Metadata-Version: 2.1
Name: synthetic-data-generation
Version: 0.1.2
Summary: Algorithms for generating synthetic data
Home-page: https://github.com/daanknoors/synthetic_data_generation
Author: Daan Knoors
Author-email: d.knoors@gmail.com
License: MIT
Keywords: synthetic-data synthesis synthetic-data-generation synthesizer differential-privacy privacy privbayes
Platform: UNKNOWN
Classifier: License :: OSI Approved :: MIT License
Classifier: Programming Language :: Python :: 3
Classifier: Programming Language :: Python :: 3.8
Description-Content-Type: text/markdown
Requires-Dist: thomas-core
Requires-Dist: diffprivlib
Requires-Dist: pyjanitor
Requires-Dist: pandas-flavor
Requires-Dist: dill
Requires-Dist: lifelines
Requires-Dist: dython
Requires-Dist: numpy
Requires-Dist: pandas
Requires-Dist: scipy
Requires-Dist: scikit-learn
Requires-Dist: matplotlib
Requires-Dist: seaborn

# Synthetic Data Generation
Algorithms for generating synthetic data. 
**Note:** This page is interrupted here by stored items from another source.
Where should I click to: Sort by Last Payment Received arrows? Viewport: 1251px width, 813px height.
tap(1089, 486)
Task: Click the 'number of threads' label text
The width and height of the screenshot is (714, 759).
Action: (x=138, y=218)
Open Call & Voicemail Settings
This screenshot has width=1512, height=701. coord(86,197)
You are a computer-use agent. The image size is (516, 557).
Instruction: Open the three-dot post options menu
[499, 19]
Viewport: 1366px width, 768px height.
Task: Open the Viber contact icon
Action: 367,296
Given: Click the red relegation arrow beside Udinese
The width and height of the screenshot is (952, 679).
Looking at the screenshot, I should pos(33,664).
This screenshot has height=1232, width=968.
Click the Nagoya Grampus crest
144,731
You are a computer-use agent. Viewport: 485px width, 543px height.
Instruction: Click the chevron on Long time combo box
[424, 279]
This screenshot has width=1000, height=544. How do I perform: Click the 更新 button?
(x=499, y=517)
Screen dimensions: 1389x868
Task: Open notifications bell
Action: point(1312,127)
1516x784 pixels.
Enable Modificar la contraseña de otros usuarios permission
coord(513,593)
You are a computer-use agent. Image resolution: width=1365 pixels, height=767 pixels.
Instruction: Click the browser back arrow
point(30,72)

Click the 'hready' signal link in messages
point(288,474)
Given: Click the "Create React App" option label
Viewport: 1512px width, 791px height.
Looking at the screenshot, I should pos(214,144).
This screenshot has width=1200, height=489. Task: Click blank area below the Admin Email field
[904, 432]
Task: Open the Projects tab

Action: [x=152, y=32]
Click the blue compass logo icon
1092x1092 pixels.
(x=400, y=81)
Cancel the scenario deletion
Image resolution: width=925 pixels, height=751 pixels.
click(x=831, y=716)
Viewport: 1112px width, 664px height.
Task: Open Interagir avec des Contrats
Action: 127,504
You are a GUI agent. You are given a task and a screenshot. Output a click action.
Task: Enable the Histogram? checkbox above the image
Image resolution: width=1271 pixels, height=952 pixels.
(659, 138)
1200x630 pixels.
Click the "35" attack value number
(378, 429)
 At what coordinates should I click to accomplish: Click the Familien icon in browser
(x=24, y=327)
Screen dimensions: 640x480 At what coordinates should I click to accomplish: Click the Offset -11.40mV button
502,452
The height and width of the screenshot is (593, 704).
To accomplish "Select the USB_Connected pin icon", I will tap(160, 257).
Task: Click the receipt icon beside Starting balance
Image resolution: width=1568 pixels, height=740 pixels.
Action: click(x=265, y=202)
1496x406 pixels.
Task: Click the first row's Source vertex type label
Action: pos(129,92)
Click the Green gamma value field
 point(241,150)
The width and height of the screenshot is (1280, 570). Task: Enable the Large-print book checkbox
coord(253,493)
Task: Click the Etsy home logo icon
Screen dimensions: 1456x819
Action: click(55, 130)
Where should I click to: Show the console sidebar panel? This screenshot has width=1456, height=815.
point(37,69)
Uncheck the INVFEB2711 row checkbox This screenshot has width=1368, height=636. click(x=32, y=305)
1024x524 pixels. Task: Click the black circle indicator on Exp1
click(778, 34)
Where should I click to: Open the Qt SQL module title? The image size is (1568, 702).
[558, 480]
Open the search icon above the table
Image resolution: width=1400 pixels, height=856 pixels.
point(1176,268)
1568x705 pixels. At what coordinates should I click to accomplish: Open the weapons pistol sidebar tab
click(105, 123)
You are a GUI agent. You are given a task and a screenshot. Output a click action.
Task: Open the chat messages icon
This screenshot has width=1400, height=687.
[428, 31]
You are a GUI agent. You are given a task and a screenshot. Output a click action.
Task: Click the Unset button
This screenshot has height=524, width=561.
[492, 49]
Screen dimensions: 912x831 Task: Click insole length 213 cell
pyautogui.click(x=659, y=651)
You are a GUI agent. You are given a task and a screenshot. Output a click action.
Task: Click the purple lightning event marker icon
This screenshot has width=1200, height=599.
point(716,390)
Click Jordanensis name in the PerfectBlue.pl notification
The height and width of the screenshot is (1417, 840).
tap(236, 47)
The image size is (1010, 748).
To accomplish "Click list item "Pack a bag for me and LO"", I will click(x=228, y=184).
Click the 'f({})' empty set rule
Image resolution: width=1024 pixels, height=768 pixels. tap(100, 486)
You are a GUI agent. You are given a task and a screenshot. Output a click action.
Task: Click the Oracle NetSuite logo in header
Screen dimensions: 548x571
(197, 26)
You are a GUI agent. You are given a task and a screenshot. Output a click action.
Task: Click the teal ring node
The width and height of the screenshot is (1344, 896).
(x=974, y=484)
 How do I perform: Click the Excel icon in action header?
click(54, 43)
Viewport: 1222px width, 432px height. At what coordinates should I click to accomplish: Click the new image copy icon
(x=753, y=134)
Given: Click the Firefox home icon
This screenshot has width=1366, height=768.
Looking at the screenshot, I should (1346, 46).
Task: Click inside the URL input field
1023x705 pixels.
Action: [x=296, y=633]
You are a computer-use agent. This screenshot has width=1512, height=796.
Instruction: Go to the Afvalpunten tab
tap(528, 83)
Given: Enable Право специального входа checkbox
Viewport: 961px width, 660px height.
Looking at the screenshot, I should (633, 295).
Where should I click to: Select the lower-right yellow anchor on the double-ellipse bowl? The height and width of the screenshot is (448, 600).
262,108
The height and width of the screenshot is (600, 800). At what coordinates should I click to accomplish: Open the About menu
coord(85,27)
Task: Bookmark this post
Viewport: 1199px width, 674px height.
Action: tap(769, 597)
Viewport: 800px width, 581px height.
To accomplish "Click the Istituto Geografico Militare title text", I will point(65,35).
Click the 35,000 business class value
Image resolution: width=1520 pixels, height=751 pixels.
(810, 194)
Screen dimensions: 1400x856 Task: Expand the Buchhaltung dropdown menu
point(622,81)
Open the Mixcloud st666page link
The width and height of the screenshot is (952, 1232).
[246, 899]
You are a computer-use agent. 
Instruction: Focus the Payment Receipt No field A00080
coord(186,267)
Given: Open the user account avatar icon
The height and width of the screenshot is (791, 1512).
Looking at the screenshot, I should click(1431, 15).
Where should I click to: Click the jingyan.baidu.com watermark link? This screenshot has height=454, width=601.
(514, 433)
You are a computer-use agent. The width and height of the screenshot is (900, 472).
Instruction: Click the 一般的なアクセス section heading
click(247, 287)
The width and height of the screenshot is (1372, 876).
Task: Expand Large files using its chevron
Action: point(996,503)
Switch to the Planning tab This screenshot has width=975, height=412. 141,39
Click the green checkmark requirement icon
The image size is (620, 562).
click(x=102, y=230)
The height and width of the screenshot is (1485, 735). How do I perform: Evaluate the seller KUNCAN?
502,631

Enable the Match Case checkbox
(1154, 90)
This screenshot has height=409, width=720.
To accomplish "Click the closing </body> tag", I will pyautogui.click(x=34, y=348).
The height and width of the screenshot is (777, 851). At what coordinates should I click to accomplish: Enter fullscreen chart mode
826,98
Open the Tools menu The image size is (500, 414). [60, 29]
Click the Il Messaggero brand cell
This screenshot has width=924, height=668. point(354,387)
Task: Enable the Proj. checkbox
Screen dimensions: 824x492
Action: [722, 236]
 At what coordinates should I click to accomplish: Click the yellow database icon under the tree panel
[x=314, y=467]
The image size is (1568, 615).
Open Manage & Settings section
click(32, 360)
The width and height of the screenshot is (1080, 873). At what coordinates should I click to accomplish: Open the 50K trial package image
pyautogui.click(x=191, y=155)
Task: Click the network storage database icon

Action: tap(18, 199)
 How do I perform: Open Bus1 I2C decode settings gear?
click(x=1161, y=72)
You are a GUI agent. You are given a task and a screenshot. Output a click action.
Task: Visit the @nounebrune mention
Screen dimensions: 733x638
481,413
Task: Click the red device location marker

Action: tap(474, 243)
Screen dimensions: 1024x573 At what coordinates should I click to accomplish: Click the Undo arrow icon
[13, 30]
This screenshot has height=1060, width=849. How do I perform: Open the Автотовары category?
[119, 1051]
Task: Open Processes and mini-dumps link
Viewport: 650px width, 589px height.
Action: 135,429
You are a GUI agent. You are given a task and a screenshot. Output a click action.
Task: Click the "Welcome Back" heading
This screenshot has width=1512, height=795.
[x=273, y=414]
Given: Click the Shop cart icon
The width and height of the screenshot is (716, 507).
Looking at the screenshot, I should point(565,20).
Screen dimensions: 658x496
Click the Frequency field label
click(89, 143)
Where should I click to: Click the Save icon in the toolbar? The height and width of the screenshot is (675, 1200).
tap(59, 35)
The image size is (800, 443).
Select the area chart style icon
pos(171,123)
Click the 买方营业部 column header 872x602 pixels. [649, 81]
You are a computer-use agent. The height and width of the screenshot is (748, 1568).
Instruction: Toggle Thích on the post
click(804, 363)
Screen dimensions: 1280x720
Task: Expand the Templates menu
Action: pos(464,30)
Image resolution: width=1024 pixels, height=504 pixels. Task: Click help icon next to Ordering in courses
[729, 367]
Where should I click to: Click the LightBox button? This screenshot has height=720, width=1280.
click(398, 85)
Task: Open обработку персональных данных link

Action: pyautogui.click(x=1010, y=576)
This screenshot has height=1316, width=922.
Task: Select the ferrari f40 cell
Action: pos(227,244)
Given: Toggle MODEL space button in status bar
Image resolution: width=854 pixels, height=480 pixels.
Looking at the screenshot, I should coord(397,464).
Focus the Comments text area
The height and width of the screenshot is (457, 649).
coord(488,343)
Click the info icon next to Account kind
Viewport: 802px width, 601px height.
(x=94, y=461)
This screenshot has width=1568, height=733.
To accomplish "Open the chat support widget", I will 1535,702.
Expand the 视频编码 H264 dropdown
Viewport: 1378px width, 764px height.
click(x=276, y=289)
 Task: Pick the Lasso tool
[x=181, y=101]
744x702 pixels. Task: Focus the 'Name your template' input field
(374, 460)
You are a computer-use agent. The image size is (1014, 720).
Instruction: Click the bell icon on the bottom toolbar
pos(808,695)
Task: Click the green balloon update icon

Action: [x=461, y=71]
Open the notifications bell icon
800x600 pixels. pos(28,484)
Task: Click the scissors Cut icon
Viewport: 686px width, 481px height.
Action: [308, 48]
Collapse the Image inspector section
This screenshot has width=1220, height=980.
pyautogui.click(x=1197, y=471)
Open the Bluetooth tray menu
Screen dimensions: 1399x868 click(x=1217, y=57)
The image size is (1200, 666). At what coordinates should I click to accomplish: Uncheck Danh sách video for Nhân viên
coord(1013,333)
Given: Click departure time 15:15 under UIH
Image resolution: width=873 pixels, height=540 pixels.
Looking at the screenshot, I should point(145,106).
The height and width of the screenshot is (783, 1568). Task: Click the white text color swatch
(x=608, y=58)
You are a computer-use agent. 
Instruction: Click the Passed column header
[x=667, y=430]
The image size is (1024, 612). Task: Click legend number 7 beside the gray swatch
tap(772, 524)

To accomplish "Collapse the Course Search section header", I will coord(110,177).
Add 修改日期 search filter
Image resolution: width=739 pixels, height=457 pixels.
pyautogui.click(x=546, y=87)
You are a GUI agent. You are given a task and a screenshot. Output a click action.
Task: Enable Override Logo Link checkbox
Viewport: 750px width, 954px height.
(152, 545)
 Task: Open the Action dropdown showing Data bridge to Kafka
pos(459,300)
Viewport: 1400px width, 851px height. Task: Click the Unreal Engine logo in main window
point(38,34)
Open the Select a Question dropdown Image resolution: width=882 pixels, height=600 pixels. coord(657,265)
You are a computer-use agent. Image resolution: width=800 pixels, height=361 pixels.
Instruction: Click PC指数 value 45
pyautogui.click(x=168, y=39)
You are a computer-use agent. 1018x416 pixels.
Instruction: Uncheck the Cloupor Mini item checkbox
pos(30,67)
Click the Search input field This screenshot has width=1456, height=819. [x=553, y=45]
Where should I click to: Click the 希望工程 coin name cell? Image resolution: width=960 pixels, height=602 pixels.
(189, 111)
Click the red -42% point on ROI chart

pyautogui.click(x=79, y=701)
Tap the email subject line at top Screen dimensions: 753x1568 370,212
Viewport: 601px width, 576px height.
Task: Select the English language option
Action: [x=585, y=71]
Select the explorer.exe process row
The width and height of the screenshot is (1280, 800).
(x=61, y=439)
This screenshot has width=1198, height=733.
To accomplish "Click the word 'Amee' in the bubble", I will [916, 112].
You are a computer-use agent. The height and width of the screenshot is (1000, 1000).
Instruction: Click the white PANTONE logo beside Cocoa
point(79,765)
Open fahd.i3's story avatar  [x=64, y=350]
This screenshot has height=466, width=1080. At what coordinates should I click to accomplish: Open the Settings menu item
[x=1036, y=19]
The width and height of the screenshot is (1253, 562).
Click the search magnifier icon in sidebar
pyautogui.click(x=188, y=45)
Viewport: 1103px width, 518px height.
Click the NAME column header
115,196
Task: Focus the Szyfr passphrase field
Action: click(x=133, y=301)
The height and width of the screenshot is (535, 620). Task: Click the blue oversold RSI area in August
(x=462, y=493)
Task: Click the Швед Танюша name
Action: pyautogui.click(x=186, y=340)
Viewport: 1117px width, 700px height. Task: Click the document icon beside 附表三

All algorithms are differentially private (DP) enabling the user to specify their desired privacy level.

We support the following synthesizers:
- MarginalSynthesizer: synthesize each column independently via DP marginal distributions.
- UniformSynthesizer: synthesize each column independently via uniform distributions. 
- ContingencySynthesizer: synthesize data via a DP contingency table of all attributes.
- PrivBayes (Zhang et al, 2017): synthesize data via a Bayesian network with DP conditional distributions.

## Install

Using `pip`:

```bash
pip install synthetic-data-generation
```

# Usage

```python
# import pandas and desired synthesis algorithm, e.g. PrivBayes
import pandas as pd
from synthesis.synthesizers import PrivBayes

# load data
df = pd.read_csv('examples/data/original/adult.csv')

# set desired privacy level (differential privacy) - default = 1
epsilon = 0.1

# instantiate and fit synthesizer
pb = PrivBayes(epsilon=epsilon)
pb.fit(df)

# Synthesize data
df_synth  = pb.sample()
```

Alternatively, check out the example notebooks under examples/tutorials.